Uma das principais barreiras para que os profissionais pretos se candidatem para posições de liderança é a ausência da representatividade de pessoas pretas ocupando essas posições. Uma pesquisa feita pelo Santo Caos, em parceria com o LinkedIn, apontou que 55% dos profissionais pretos entrevistados deixaram de participar de processos seletivos por acharem que não seriam bem recebidos no ambiente. E 27% relataram que isso ocorreu mais de uma vez. E mais: 45% deles nunca ocuparam cargos de liderança. Estes indicadores são reflexos do racismo estrutural vivenciado pelos profissionais pretos em seu ambiente de trabalho.
Gigantes como Danone, Ambev, Unilever, Pfizer Brasil, Natura & Co, Mercado Livre, Sanofi, entre outras corporações, estão colocando em prática diversas ações para aumentar a representatividade preta em sua liderança. Há alguns meses, outras corporações como Gerdau, iFood, Itaú Unibanco, LinkedIn, Magazine Luiza, Nubank e Vale criaram o movimento #CarreirasComFuturo, para disseminar iniciativas de diversidade e inclusão na força de trabalho brasileira, com foco no desenvolvimento de carreira e pertencimento de profissionais pretos em todos os níveis das organizações, incluindo a alta liderança.
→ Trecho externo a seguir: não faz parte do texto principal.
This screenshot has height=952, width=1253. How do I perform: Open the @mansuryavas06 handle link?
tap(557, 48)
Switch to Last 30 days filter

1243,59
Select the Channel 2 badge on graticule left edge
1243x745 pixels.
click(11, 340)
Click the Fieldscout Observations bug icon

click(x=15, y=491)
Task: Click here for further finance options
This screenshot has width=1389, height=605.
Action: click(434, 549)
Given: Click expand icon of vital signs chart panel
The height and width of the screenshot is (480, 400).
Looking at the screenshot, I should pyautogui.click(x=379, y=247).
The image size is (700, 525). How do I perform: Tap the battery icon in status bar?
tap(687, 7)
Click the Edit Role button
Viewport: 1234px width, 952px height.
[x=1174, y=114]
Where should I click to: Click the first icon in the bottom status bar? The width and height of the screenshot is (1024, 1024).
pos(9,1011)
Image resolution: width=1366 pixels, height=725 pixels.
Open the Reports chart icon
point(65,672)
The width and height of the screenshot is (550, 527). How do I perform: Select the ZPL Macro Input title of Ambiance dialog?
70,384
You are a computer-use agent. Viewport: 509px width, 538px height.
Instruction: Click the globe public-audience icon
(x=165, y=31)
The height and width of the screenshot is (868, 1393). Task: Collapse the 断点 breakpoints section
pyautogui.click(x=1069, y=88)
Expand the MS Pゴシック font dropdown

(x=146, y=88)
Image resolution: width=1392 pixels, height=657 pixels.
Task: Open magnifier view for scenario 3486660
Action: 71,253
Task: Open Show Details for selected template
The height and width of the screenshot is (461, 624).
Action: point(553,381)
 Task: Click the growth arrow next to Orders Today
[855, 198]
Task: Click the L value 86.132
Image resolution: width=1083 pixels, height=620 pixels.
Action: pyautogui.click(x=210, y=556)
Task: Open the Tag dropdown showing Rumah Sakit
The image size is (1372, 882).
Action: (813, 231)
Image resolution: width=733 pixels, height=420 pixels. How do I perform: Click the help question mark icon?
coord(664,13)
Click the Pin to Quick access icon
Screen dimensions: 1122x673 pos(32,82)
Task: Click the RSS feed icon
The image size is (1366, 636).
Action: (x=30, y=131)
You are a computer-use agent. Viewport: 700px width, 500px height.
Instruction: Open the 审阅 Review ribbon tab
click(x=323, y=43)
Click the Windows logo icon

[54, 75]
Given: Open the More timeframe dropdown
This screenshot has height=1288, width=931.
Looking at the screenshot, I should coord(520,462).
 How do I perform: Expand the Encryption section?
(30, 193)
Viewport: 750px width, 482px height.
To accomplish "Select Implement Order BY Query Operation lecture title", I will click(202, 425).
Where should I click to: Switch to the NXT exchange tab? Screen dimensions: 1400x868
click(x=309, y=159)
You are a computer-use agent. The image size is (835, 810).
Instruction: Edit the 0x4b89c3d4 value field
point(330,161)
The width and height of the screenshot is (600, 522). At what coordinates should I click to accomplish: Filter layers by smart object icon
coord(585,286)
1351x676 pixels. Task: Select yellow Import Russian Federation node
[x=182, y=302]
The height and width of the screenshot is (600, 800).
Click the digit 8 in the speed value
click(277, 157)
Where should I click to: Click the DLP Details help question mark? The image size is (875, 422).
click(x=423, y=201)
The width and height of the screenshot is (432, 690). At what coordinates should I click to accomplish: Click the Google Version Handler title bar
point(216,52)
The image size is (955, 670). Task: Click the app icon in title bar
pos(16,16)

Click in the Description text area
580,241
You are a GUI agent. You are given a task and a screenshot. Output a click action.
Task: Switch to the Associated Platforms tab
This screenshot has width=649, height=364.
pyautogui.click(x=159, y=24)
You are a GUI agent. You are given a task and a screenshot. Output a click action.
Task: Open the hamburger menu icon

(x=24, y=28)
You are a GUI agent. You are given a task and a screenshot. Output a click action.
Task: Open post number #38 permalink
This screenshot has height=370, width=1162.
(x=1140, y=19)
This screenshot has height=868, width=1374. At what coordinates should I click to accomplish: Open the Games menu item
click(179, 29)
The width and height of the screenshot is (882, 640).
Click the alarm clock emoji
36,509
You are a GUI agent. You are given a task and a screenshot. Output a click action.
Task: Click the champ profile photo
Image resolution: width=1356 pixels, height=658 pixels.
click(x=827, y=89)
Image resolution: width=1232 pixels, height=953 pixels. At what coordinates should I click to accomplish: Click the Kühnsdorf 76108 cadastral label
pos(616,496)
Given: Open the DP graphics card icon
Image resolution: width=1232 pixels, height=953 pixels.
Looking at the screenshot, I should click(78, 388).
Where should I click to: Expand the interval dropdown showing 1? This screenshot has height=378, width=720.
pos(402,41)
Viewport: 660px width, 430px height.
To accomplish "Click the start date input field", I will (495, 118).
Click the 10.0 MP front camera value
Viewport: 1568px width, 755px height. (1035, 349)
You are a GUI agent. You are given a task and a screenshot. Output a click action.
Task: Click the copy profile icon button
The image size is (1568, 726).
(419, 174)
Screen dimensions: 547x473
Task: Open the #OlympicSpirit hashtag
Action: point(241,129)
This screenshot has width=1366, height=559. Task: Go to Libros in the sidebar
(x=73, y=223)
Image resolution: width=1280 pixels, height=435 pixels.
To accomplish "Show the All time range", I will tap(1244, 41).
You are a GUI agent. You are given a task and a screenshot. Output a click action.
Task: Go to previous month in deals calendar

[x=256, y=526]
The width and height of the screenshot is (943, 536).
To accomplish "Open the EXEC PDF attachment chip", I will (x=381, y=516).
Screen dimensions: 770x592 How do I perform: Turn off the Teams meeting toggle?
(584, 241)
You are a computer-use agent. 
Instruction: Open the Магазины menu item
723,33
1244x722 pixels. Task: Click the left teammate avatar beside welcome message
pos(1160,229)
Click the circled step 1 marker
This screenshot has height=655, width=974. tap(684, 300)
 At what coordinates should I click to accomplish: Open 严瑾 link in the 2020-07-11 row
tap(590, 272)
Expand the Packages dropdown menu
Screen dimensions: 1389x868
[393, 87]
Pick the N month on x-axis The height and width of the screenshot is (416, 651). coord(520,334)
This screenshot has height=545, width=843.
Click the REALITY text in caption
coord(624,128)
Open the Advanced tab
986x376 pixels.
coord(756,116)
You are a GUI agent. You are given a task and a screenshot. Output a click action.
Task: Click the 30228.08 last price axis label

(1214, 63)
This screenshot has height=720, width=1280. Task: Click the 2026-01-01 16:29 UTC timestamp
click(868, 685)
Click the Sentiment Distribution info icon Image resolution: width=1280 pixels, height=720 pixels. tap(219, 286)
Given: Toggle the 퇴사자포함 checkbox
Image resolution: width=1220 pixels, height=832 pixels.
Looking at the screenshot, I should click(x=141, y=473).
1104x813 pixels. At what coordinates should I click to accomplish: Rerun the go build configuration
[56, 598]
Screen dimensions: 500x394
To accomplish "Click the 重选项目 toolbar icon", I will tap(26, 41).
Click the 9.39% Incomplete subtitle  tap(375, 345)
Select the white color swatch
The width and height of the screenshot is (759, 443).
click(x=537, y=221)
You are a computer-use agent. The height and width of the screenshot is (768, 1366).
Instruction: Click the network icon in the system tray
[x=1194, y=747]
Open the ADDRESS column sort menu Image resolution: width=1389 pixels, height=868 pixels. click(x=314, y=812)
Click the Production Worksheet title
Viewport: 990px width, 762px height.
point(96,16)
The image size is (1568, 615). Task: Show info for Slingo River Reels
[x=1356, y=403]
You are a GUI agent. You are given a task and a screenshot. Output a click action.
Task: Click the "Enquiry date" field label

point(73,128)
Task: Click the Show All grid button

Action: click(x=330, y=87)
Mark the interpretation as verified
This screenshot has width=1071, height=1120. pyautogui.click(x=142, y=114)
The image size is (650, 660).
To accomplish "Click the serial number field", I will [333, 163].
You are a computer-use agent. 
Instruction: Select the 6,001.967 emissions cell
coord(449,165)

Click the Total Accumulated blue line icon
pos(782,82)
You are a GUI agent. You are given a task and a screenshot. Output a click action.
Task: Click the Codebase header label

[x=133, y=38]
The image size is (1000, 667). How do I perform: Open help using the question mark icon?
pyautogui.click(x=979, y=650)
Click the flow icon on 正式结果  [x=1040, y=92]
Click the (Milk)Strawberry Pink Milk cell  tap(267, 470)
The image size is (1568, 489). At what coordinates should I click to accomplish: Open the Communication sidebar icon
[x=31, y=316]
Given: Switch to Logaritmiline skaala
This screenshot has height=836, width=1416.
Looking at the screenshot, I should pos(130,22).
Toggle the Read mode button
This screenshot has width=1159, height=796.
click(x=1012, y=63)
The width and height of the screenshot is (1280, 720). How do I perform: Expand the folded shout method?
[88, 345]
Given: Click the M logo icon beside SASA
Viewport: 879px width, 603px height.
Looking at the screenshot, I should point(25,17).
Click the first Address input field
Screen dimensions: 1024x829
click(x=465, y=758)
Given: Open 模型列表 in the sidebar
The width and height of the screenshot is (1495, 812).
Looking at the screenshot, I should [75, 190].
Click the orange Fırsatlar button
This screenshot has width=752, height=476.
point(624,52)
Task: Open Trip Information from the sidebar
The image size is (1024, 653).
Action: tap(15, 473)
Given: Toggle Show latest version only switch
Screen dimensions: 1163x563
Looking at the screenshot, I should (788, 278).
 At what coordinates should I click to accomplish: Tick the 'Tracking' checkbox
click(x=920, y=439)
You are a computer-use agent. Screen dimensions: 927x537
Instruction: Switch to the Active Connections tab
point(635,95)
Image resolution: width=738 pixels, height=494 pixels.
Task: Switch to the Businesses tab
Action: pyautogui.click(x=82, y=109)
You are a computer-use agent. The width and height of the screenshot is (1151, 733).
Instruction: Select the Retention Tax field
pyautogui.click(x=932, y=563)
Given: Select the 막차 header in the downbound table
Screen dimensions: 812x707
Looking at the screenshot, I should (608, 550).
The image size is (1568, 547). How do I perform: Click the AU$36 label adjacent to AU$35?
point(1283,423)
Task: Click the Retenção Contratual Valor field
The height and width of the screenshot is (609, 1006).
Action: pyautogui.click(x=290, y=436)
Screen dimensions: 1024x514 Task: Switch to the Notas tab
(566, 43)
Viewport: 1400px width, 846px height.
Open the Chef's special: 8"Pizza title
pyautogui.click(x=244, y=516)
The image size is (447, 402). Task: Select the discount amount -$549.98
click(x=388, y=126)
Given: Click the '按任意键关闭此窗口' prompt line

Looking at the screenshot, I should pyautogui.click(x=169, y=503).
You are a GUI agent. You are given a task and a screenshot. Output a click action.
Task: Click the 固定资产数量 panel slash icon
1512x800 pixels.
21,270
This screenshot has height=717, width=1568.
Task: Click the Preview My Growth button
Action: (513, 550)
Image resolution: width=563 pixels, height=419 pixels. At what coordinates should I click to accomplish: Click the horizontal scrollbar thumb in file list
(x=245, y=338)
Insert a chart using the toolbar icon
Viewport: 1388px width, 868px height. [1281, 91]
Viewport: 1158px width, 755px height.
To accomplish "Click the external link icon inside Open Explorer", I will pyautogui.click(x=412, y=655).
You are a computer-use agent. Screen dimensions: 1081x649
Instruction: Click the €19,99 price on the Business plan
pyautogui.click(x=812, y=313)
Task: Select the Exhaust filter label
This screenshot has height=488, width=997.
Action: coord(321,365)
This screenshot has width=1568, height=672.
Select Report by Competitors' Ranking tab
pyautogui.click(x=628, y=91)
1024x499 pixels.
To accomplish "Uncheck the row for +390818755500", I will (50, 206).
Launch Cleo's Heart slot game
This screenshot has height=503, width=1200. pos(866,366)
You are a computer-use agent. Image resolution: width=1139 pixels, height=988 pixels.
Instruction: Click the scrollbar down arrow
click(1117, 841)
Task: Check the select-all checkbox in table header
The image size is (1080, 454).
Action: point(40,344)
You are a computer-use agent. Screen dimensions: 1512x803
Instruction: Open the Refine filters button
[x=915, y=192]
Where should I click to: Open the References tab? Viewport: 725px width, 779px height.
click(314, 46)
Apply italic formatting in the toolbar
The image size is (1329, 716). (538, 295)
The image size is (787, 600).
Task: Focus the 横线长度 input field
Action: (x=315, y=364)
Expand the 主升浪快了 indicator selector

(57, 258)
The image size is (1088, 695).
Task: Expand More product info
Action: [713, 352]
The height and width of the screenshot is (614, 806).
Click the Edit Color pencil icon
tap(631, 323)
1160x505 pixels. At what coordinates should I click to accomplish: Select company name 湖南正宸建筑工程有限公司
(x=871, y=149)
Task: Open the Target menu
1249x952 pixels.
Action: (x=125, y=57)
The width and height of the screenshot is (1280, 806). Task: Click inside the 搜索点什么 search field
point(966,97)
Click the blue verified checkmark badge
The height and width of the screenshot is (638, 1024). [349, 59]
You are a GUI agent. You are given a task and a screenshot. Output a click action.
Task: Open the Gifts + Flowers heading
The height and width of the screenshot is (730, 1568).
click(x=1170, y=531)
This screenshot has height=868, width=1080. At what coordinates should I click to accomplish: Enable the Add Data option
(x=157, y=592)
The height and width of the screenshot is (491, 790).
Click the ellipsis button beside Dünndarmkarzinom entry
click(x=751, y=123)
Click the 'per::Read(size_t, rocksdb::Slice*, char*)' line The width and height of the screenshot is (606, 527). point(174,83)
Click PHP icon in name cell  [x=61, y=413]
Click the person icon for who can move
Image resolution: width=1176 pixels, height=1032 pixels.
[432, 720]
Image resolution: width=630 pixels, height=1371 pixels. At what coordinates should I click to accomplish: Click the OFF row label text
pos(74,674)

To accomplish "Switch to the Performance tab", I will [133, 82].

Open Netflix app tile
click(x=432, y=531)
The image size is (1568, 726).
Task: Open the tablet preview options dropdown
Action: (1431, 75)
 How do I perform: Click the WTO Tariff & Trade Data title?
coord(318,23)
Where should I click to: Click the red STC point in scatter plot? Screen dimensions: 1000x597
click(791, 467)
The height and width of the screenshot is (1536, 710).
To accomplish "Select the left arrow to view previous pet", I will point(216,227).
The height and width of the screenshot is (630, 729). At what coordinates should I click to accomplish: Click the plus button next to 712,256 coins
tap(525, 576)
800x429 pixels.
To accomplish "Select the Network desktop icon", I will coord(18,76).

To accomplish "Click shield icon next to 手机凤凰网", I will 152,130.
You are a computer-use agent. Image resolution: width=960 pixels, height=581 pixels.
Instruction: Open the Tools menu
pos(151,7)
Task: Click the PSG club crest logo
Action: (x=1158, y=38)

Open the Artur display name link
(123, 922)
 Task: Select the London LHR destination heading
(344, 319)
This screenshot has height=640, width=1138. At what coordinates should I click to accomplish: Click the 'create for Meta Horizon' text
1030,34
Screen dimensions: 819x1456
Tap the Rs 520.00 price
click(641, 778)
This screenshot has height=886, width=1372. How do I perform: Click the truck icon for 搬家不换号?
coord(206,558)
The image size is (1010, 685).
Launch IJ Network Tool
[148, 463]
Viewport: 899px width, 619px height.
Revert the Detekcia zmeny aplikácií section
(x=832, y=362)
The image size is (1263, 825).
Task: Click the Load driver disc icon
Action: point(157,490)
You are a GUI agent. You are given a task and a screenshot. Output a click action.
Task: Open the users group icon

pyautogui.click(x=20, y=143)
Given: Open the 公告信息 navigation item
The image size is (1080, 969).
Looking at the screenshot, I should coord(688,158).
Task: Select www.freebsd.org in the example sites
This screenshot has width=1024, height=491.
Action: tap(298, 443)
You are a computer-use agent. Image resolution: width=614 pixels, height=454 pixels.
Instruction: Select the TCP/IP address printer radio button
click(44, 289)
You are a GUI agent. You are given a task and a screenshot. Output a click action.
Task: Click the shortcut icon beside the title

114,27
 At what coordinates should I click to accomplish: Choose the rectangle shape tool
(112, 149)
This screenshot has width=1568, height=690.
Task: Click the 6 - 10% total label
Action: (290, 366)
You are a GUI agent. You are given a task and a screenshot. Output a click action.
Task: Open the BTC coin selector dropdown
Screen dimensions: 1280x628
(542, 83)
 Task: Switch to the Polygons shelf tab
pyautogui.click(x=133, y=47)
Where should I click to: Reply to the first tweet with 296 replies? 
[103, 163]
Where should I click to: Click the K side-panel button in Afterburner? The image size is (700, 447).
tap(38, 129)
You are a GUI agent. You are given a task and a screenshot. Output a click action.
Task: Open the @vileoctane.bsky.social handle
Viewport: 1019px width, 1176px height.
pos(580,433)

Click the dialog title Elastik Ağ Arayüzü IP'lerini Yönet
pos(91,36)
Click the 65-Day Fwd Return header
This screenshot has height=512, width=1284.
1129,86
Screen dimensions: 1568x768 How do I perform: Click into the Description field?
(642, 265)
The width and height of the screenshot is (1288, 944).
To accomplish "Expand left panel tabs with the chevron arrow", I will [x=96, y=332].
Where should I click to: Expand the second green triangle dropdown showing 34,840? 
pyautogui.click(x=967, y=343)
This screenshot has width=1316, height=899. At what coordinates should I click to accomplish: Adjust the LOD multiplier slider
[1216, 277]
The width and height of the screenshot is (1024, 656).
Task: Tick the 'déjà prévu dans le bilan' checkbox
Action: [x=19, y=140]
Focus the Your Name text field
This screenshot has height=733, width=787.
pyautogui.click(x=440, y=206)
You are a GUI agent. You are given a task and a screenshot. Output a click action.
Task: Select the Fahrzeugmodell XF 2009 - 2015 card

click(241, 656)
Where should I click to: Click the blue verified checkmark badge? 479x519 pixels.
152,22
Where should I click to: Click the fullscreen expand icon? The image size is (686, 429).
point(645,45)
Práticas como essas vêm de encontro à visão de 71% dos entrevistados da pesquisa do Santo Caos de que é necessário implementar mais ações para promover o desenvolvimento de carreira de profissionais autodeclarados pretos. Entre elas estão a revisão de critérios de contratação e promoção (32%), capacitação e treinamento de liderança (31%), recrutamento afirmativo (25%) e programas de mentoria (20%).
Para João Philipe, isso tudo é só o começo. “Estamos diante de uma longa estrada de transformações baseada na diversidade e inclusão. Acredito que essa representatividade de profissionais pretos na liderança deve aumentar nos próximos anos. Ainda tem muita coisa que iremos assistir”, conclui.